A near-stagnation in new business volumes was the main factor weighing on the headline index in December. Measured overall, new order levels expanded only fractionally and at the weakest pace since September 2009. Anecdotal evidence cited softer underlying demand conditions, intense competition for new work and subdued business confidence among clients. Export sales were also close to stagnation in December, with manufacturers noting that the strong dollar continued to act as a drag on demand from abroad.
Manufacturing production growth moderated in response to weaker than expected new business intakes during December. The latest expansion of output levels was the least marked since October 2013. At the same time, capacity pressures eased in December, with backlogs of work decreasing at the fastest pace since September 2009. Nonetheless, payroll numbers rose at a solid rate that was slightly faster than seen during the previous month.

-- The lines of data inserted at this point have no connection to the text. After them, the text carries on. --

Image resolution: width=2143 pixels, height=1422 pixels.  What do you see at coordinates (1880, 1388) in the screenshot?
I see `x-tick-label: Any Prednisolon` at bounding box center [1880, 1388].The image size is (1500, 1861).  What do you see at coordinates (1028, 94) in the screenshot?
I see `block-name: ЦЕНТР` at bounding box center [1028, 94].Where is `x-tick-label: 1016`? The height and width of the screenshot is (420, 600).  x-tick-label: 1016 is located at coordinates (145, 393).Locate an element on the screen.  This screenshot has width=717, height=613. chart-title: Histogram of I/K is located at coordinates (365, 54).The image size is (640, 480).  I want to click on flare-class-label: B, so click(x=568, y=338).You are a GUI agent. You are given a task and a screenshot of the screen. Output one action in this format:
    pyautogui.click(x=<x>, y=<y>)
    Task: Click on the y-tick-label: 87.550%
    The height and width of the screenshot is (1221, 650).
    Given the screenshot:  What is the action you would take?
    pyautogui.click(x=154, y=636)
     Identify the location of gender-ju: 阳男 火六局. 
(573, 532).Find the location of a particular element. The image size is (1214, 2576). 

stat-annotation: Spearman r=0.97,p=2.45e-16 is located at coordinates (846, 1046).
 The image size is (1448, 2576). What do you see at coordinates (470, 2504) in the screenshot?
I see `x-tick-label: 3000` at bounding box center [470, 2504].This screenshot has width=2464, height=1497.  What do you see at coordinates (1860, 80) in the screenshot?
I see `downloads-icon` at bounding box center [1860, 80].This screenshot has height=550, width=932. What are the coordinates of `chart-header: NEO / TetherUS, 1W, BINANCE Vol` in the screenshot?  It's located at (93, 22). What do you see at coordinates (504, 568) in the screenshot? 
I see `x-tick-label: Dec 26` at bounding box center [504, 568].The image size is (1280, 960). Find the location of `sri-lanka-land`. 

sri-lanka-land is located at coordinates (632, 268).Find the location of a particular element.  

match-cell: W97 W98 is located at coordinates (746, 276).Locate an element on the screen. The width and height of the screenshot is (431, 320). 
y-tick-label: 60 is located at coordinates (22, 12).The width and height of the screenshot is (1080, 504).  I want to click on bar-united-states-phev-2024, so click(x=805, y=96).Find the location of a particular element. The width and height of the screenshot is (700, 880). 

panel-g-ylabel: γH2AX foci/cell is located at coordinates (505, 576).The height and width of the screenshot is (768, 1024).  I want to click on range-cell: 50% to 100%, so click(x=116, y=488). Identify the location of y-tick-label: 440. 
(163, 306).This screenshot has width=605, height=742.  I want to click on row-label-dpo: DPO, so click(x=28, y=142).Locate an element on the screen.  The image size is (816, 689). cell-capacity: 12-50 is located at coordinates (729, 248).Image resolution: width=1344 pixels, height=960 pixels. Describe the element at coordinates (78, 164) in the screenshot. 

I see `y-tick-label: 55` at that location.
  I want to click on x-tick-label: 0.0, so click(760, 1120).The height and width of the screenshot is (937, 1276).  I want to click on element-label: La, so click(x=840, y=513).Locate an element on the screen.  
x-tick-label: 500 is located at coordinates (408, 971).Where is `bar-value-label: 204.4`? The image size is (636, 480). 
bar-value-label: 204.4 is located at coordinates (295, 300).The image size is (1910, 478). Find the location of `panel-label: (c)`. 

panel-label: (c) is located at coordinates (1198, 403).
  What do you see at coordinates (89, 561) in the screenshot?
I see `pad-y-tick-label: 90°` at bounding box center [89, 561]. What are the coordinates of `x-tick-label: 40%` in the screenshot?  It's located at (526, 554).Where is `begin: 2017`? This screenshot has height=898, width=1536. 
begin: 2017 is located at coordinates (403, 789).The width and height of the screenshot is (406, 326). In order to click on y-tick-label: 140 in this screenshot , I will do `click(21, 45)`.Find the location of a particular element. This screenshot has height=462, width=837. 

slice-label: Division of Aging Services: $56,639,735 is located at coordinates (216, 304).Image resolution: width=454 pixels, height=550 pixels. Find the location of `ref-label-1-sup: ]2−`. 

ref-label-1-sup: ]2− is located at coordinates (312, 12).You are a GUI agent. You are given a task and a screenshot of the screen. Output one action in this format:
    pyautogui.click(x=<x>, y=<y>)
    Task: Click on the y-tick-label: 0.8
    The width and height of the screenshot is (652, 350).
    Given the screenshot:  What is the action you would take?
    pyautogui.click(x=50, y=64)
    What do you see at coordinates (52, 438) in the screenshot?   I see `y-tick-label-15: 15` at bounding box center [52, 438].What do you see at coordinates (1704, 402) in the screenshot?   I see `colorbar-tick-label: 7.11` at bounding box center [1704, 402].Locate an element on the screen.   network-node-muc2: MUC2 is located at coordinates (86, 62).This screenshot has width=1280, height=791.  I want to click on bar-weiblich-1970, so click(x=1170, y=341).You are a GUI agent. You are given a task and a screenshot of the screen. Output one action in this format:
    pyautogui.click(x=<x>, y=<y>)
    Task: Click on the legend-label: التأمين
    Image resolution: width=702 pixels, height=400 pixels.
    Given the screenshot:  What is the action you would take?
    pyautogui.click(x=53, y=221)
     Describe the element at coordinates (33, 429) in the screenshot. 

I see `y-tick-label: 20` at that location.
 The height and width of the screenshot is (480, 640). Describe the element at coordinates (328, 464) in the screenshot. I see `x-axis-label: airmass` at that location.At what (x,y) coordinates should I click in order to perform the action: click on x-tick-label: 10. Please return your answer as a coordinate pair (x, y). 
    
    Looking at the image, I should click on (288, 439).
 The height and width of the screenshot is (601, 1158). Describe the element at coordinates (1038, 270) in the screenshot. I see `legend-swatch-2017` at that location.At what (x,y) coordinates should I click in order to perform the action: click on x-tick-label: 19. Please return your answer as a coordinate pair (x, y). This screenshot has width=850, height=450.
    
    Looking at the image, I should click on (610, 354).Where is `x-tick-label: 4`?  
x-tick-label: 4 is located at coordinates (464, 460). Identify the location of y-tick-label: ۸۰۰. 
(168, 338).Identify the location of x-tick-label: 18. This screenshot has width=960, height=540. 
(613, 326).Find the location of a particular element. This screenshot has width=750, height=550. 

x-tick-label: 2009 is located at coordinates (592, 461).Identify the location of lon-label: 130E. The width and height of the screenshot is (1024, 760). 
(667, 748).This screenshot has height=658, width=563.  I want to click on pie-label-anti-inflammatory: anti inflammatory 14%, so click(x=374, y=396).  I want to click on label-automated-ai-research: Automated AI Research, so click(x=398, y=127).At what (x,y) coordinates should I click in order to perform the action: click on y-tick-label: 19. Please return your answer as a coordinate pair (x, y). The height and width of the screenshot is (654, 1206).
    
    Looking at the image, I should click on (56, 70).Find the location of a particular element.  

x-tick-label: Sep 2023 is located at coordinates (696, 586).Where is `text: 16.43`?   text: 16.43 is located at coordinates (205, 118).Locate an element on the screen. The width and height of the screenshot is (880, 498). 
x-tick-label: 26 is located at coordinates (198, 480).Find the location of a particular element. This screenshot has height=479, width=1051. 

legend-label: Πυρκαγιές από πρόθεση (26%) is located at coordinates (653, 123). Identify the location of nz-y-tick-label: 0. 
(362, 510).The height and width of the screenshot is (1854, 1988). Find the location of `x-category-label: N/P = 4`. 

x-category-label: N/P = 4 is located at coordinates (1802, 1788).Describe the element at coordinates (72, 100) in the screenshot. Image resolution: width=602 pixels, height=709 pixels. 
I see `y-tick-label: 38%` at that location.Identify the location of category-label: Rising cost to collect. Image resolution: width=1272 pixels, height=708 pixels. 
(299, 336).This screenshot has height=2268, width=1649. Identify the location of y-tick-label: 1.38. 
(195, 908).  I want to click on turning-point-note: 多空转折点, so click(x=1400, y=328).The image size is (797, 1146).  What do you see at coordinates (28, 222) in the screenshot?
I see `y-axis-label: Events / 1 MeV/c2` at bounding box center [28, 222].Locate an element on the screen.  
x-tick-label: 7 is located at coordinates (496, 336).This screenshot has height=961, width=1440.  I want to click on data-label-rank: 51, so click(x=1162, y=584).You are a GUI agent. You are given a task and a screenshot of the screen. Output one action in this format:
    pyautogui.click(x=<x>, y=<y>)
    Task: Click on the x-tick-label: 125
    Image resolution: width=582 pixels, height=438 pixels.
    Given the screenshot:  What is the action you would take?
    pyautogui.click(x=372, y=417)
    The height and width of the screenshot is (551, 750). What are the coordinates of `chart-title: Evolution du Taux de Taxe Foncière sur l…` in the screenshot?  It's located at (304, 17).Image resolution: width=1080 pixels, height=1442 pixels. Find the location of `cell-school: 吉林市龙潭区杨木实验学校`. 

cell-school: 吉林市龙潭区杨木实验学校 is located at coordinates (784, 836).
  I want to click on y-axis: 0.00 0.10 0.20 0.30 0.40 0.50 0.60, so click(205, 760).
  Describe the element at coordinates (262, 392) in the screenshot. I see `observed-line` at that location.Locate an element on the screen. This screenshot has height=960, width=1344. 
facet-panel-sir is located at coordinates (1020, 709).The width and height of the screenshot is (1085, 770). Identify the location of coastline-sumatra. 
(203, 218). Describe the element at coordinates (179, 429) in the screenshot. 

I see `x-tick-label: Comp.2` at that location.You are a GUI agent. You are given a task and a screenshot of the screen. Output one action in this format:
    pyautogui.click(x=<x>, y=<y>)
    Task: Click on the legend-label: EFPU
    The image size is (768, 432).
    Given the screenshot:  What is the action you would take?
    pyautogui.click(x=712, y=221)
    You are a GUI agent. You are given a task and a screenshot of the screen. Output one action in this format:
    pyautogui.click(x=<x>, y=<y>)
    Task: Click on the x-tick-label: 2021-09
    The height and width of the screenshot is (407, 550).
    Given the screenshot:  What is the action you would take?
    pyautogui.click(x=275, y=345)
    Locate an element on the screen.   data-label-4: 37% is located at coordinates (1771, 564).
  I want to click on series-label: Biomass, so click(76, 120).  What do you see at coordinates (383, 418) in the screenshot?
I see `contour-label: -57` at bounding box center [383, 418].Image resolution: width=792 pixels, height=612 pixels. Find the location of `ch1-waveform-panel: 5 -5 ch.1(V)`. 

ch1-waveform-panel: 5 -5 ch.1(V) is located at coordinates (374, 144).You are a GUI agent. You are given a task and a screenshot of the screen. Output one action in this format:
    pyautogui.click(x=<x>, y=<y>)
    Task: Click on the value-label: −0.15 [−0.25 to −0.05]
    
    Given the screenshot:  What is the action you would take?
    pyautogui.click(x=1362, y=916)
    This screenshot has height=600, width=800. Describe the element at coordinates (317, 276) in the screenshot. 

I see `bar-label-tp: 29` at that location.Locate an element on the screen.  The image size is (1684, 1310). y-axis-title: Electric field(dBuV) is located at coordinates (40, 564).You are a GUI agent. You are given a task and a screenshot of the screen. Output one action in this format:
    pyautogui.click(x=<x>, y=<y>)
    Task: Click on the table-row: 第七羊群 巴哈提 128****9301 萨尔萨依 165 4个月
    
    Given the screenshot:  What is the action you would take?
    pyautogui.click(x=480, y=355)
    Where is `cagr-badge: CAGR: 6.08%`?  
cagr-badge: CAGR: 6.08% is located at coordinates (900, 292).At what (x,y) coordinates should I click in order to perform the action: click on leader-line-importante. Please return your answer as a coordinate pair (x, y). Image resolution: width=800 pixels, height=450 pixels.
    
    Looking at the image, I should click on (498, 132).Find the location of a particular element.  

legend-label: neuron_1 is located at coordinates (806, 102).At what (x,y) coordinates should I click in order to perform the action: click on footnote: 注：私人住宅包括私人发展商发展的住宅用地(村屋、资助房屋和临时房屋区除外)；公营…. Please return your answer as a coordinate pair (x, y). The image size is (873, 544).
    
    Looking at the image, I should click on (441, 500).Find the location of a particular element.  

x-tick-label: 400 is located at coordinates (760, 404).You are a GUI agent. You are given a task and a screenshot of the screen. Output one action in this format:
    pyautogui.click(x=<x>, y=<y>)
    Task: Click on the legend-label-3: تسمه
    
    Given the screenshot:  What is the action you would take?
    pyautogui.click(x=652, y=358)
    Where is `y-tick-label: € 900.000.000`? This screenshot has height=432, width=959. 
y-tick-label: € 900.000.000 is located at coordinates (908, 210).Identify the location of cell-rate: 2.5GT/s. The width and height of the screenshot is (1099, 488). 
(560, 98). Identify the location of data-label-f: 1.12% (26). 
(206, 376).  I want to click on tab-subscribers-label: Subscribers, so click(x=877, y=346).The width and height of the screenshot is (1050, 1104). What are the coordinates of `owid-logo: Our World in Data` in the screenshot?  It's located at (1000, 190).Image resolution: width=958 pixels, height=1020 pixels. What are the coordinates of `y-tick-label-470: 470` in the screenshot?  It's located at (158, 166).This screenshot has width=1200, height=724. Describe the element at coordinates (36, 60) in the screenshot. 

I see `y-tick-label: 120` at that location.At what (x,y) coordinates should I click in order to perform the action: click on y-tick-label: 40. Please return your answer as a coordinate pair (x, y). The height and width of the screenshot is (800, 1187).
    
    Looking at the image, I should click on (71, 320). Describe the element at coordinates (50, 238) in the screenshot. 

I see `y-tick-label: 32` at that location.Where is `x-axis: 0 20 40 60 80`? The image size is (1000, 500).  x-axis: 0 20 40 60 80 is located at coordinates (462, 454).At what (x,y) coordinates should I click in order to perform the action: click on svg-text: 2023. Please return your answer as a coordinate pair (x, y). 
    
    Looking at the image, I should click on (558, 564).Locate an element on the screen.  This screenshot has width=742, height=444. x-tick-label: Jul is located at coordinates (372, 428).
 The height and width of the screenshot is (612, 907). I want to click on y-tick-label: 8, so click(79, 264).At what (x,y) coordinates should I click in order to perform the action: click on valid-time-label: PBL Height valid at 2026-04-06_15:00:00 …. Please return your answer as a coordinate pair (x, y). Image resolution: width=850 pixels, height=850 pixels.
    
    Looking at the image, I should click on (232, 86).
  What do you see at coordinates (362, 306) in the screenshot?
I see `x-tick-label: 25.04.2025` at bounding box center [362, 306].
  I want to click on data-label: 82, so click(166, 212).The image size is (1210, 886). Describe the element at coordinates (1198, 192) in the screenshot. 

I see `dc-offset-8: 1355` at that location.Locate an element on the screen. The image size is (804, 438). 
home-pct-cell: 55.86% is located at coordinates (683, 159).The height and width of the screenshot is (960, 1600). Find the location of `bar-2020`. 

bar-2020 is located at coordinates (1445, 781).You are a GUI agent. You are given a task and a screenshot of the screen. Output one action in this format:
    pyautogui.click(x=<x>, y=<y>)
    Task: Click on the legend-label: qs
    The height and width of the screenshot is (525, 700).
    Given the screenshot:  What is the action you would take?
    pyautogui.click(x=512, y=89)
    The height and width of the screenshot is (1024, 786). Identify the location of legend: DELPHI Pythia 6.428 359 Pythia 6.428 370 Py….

This marked two-and-a-half years of sustained job creation across the manufacturing sector, and the pace of expansion was close to the average seen over this period.
December data indicated a softer increase in purchasing activity across the manufacturing sector. Higher levels of input buying have been recorded in each month since November 2013, but the latest rise was the weakest over this period. Survey respondents noted that slower new business growth had contributed to more cautious input buying and efforts to streamline stocks. Reflecting this, preproduction inventories decreased for the first time in a year-and-a-half during December.
Input prices continued to fall during the latest survey period, with the rate of decline accelerating slightly since November. Manufacturers commented on falling costs for a range of raw materials, particularly steel. However, factory gate charges rose for the third month running. Although only modest, the rate of output charge inflation picked up to its fastest since August.